Il gruppo ha dato vita ad uno spettacolo itinerante che, attraverso i vicoli del paese, ha fatto sì che la popolazione soveritana facesse un salto nel passato, fino ai primi decenni del ‘700, anni in cui visse la concittadina Cecilia Faragò.

Secondo la definizione data nel 1997 dal comunicatore Lenin Montesanto e riportata nella tesi di laurea della giovane ricercatrice di Soveria Simeri Giusy Samantha Voce, discussa all’Unical negli anni scorsi e dal titolo I marcatori identitari distintivi come leva strategica per i nuovi turismi, è Marcatore Identitario Distintivo (MID) quell’elemento che dal punto di vista storico, culturale, paesaggistico, agroalimentare, antropologico, spirituale, scientifico etc. è riconducibile ad un determinato territorio, non necessariamente in modo immediato né preponderante, ma che può essere definito oggettivamente un unicum nel suo genere al mondo.

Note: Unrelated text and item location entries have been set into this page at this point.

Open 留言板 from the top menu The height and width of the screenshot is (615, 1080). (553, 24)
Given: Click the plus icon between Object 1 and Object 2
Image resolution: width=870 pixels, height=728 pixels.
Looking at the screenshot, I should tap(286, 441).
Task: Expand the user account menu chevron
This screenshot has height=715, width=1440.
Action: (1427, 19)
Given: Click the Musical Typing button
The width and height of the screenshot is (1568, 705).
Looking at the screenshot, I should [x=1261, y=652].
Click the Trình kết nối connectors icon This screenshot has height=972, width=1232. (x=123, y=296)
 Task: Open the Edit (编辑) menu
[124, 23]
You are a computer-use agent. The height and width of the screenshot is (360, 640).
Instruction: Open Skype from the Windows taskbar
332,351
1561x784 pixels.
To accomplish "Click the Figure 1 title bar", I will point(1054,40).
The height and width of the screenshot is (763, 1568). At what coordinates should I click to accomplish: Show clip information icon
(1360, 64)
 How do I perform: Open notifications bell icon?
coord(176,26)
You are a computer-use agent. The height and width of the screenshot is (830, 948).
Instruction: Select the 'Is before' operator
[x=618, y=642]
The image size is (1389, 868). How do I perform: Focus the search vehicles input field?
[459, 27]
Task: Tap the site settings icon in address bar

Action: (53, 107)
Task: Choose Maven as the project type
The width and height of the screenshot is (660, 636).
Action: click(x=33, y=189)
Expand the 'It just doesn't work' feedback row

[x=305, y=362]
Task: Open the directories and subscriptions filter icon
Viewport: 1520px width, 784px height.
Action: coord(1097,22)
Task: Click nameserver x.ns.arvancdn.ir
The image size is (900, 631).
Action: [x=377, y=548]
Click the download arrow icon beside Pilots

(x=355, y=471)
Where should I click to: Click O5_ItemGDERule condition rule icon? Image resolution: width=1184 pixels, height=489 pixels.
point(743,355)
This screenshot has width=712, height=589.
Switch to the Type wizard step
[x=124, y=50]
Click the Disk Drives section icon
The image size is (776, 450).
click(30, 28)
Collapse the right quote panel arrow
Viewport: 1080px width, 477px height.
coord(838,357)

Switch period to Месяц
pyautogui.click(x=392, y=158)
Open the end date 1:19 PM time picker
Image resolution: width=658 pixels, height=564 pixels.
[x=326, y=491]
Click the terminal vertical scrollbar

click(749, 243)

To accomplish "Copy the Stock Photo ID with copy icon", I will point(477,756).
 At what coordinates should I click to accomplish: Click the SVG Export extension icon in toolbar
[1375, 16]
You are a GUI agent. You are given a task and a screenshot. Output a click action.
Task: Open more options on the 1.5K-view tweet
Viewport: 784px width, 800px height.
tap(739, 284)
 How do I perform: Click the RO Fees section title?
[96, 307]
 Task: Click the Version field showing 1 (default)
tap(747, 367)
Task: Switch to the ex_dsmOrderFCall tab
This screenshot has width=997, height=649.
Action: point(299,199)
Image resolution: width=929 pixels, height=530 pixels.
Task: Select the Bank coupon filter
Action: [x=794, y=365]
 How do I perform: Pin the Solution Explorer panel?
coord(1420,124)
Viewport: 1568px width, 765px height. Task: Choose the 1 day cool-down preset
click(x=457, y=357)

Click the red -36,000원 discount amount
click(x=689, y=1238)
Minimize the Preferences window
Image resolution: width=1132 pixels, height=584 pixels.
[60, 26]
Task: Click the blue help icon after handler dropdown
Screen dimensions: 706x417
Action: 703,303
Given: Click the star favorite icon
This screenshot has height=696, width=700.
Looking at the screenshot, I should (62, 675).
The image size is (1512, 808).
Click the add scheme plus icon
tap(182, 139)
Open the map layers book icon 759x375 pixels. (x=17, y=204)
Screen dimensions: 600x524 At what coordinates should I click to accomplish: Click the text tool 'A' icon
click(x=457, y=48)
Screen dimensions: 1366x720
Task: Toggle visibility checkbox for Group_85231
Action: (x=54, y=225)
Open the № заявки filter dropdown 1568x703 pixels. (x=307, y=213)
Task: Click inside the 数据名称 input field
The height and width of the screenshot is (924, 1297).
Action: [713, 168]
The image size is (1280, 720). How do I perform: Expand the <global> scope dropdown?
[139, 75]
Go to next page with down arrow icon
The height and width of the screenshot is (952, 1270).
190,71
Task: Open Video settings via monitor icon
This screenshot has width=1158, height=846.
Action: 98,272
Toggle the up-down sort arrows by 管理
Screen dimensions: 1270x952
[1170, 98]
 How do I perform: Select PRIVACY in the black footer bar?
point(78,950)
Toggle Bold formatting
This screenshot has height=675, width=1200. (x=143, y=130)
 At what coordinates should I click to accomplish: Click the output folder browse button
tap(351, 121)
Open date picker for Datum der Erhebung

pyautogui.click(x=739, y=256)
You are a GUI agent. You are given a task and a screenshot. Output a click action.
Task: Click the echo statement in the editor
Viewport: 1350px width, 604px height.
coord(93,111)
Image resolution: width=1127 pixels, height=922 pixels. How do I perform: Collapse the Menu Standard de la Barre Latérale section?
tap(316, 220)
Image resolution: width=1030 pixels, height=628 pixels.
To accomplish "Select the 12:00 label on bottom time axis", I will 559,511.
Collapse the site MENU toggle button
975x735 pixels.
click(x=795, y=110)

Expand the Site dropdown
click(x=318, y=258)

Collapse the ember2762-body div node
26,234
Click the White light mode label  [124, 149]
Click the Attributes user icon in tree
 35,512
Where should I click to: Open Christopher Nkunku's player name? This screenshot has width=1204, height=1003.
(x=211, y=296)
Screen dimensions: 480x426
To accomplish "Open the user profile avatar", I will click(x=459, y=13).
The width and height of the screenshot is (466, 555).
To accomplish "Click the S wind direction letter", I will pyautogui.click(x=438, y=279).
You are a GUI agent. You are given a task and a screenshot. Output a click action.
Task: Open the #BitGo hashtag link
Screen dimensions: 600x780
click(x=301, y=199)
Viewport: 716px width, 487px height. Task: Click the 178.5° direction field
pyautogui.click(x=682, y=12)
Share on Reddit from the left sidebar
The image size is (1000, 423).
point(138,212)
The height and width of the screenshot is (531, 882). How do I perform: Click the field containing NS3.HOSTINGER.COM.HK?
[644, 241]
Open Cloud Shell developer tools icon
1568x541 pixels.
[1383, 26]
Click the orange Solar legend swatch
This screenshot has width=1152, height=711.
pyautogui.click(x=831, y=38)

Quello presentato resta comunque un racconto di coraggio, ostinazione, caparbietà, una vicenda che parte nella Soveria del XVIII secolo e capace di cambiare, per sempre, il corso della storia universale: le vicissitudini di una donna, Cecilia, che per difendere la propria libertà si è dovuta opporre ad un contesto fatto di imposizioni, pregiudizi e superstizioni, trascinata in tribunale con l’accusa di aver ucciso un prelato attraverso le sue opere di stregoneria. Grazie alla sua forza e alla determinazione del suo avvocato (Raffaelli), il processo si concluse con un’assoluzione e col risarcimento per ingiusta detenzione alla presunta strega.

L’arringa fu così celebre e piena di prove inconfutabili (poiché essere conoscitrice di erbe officinali non ha nulla a che vedere con la magia!), tanto da spingere l’allora ministro Tanucci a riferire la vicenda al Re Ferdinando, il quale decise di abolire il reato di stregoneria nel Regno delle Due Sicilie e, subito dopo di lui, anche gli altri paesi europei si allinearono. – L’antropologa e attrice Emanuela Bianchi si è messa sulle tracce della Faragò già nel 2014 cercando di instaurare un dialogo con la comunità soveritana e con l’analisi e lo studio del testo di Mario Casaburi “La fattucchiera Cecilia Faragò: l'ultimo processo di stregoneria e l'appassionata memoria difensiva di Giuseppe Raffaelli”; fino a presentare, nel 2016, un suo spettacolo teatrale, un monologo da lei scritto e interpretato, al Fringe Festival di Roma, vincendo il Premio della Critica. Continuo tutt'oggi a portare avanti la ricerca sia artistica che antropologica in merito al tema della stregoneria e della magia nei nostri territori e – sottolinea la Bianchi – continuo a portare avanti questo spettacolo che nel tempo ha riscosso l'approvazione del pubblico che ha riconosciuto in Cecilia il riscatto di una donna forte, che lotta per la giustizia e per la dignità umana.